Today I did something that scared me.
I asked for a pay rise.
I’m 29 and I’ve worked most of my employed career as a service worker earning minimum wage, which I currently do, but today I asked for a raise.
I’d never even considered this until I went on a tinder date last month and over brunch he asked me why I’d never asked for a pay rise?
He was from a salaried engineer job but he insisted the logic same applied and he was right, compared to this time last year I have more skilled (I can drive and reverse vans), I am more efficient at what I do (checking out vehicles to customers, answering emails and calls, taking bookings), I have more responsibility (I open and close some shifts by myself, and I lock up when the manager leaves early) and I’m being paid the same as when I started (except for a rise in the minimum wage). I stated what I want to be paid, taking into account the minimum wage rise in April and we shall see.

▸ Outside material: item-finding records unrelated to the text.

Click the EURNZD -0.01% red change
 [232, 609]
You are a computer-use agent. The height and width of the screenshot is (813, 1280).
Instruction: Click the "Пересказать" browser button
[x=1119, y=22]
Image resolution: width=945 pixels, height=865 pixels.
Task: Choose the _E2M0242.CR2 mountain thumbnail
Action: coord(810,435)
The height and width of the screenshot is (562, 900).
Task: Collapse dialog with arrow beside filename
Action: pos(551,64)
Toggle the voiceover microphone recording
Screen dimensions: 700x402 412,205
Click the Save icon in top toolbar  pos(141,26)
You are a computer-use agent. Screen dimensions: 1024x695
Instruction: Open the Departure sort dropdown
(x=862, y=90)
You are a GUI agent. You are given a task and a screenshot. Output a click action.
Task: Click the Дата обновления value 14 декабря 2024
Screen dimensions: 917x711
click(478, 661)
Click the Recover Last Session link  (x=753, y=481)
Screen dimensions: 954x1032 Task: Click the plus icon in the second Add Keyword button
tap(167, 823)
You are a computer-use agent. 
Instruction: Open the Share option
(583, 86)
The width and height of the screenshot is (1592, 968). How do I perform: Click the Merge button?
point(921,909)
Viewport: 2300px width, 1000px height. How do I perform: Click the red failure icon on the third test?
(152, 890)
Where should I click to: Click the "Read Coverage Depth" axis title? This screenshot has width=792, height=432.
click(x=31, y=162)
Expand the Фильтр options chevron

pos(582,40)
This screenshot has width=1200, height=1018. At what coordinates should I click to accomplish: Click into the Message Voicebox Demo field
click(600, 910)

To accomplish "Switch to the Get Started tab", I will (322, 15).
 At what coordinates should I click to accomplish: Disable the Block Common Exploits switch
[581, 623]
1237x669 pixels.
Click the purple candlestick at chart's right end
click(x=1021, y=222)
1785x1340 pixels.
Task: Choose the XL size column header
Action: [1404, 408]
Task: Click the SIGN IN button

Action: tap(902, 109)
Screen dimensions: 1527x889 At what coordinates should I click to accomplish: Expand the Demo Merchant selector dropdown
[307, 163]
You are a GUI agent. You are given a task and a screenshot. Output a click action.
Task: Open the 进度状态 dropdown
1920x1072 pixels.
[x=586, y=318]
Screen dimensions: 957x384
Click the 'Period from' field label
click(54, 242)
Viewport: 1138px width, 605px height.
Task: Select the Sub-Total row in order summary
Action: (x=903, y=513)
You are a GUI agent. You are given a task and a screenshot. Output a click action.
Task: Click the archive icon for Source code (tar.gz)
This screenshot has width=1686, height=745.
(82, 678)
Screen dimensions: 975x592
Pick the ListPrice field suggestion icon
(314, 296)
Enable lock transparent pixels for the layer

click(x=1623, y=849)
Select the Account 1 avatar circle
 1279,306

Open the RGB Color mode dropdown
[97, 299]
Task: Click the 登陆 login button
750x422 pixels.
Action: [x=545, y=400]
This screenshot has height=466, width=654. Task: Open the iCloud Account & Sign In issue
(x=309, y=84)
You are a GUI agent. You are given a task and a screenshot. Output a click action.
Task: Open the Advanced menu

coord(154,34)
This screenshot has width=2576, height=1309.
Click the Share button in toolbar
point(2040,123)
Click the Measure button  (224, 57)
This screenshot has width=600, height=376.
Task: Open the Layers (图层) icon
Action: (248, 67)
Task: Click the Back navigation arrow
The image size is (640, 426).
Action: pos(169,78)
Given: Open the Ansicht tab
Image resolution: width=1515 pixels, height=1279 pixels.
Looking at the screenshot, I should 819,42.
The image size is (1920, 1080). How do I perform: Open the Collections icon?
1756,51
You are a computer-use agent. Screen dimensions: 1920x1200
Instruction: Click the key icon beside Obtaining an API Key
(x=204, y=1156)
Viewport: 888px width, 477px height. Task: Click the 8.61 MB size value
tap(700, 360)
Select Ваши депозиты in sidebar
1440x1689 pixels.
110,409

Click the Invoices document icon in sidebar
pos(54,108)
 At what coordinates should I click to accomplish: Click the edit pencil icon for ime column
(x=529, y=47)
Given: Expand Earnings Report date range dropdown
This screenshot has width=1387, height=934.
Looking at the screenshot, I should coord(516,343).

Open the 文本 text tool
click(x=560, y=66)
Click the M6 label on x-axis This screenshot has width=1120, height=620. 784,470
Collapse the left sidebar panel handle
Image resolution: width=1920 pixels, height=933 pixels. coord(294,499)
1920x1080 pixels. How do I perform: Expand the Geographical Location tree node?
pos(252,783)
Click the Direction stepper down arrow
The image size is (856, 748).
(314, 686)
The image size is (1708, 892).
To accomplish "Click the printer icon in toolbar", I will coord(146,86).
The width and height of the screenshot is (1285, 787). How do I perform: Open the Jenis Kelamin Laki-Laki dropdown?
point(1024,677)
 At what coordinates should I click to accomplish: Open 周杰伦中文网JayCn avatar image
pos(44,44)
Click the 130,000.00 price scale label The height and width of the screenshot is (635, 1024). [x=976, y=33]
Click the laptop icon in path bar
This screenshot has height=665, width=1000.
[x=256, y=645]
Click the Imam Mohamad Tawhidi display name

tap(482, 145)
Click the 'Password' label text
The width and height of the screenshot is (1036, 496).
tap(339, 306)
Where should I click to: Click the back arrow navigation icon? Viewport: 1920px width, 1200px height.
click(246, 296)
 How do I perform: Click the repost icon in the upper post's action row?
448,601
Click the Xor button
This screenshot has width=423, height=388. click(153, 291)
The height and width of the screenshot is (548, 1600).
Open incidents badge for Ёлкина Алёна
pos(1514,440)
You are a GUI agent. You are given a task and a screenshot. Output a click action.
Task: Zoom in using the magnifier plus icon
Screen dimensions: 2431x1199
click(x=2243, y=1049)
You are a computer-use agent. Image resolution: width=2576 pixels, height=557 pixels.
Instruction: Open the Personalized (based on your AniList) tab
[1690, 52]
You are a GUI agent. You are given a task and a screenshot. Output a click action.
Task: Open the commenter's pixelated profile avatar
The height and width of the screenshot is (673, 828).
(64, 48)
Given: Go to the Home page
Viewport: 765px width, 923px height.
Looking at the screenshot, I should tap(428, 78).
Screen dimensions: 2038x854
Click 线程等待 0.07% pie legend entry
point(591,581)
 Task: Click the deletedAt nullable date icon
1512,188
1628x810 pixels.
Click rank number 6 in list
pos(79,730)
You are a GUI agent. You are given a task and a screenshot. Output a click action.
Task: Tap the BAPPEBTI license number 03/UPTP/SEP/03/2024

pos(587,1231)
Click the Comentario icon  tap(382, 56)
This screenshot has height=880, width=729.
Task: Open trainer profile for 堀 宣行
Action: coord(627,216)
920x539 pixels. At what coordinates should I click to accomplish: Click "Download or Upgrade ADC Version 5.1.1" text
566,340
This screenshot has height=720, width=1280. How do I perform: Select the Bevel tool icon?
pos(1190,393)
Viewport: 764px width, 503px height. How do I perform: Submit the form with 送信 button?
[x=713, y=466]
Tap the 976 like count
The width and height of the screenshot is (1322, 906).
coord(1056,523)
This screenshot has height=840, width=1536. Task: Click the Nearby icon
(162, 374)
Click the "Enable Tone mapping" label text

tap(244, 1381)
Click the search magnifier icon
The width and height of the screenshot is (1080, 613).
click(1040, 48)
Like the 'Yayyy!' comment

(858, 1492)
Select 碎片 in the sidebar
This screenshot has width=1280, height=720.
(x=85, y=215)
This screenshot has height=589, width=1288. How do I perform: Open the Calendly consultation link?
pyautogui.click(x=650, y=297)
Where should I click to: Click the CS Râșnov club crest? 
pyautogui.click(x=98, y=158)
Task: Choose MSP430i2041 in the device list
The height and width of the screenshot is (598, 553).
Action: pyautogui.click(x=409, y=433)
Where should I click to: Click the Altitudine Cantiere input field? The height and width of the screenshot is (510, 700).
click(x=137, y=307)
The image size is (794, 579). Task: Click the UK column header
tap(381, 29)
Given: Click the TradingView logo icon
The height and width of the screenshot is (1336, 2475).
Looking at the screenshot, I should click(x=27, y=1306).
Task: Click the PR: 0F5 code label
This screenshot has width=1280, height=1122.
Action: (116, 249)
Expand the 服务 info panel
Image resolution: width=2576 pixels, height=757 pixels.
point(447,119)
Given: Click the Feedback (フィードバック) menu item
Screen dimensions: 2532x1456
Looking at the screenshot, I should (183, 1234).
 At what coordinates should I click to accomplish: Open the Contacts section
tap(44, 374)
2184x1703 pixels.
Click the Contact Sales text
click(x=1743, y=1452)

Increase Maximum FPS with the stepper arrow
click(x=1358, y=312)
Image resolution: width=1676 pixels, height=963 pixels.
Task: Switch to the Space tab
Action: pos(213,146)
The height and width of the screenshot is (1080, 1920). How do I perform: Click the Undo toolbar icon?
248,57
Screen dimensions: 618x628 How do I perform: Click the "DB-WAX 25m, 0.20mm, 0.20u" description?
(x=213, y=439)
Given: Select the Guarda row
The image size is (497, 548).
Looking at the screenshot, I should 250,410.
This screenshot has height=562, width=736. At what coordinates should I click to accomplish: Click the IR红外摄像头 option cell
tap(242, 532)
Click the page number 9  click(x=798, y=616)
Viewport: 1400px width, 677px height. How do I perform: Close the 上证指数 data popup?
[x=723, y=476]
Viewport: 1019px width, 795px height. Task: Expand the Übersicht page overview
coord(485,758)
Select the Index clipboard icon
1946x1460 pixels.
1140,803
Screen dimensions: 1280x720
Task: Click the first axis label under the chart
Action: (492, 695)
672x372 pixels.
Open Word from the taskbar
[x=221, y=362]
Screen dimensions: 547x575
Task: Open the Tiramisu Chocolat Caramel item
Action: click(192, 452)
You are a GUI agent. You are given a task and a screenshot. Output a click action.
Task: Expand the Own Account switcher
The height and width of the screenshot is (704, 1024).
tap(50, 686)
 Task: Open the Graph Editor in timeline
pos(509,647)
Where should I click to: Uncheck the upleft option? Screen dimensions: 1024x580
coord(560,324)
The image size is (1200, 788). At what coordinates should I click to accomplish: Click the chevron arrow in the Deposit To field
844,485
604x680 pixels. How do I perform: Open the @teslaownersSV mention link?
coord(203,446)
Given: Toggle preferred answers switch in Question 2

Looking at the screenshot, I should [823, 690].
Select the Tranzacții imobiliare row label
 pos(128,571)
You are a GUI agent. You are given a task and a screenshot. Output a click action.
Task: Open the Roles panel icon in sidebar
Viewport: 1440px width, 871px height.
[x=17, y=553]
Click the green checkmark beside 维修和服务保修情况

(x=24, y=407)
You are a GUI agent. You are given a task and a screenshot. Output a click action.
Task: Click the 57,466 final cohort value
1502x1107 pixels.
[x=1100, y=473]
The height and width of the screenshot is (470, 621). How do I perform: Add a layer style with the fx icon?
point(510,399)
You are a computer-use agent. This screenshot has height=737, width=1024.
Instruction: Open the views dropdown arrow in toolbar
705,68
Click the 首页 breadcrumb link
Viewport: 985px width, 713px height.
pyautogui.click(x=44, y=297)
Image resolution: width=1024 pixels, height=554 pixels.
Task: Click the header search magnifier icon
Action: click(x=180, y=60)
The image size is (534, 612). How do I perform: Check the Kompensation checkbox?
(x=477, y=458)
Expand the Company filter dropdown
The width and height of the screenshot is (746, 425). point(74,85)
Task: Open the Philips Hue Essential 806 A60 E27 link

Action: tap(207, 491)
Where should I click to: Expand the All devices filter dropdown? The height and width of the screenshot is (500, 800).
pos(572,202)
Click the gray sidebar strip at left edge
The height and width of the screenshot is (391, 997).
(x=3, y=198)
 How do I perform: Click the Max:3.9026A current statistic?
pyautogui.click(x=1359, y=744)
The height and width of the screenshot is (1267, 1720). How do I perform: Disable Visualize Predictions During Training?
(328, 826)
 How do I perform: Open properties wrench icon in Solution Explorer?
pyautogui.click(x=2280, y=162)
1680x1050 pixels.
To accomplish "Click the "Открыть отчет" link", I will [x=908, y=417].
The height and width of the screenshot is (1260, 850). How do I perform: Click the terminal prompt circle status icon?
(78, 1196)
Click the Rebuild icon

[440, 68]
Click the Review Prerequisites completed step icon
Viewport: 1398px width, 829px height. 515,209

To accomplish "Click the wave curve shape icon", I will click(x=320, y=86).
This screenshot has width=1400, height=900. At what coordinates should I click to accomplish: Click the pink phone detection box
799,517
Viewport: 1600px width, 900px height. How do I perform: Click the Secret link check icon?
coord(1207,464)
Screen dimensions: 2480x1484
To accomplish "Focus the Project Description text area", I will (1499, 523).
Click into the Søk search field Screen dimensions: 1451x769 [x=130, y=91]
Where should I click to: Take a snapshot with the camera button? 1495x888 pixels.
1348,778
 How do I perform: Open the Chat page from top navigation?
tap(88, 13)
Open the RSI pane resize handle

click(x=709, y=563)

It was scary, and I sat there contemplating if I should ask or not before I did, I knew I had a choice and two paths which would diverge from there: I would ask and I might get paid more, or not and that’s fine, or I would never ask and I would live knowing I had the chance and didn’t and I wouldn’t be ok with that, so I chose to ask.
I start this year as I mean to go on, making small decisions which diverge my life path and taking steps which take me out of my comfort zone, and which potentially have unknowable consequences.
It’s interesting to reflect on the past year and see what decisions I made which have affected my life path.
I chose to leave a relationship which wasn’t making me happy.
I chose to leave my B&B room to get food when I was visiting St Ives even though I would have been more comfortable to stay in, this might sound small and obvious but it was a big deal for me and it was a decision I had to make.
I’ve made this decision to create a place for my writing, to write something, and to then share my writing with the world.
I’ve made the decision to sell my art, this year I want to sell 12 paintings.
I’m starting as I mean to go on, this is me leaving my bedroom and going out into the world to find something to eat.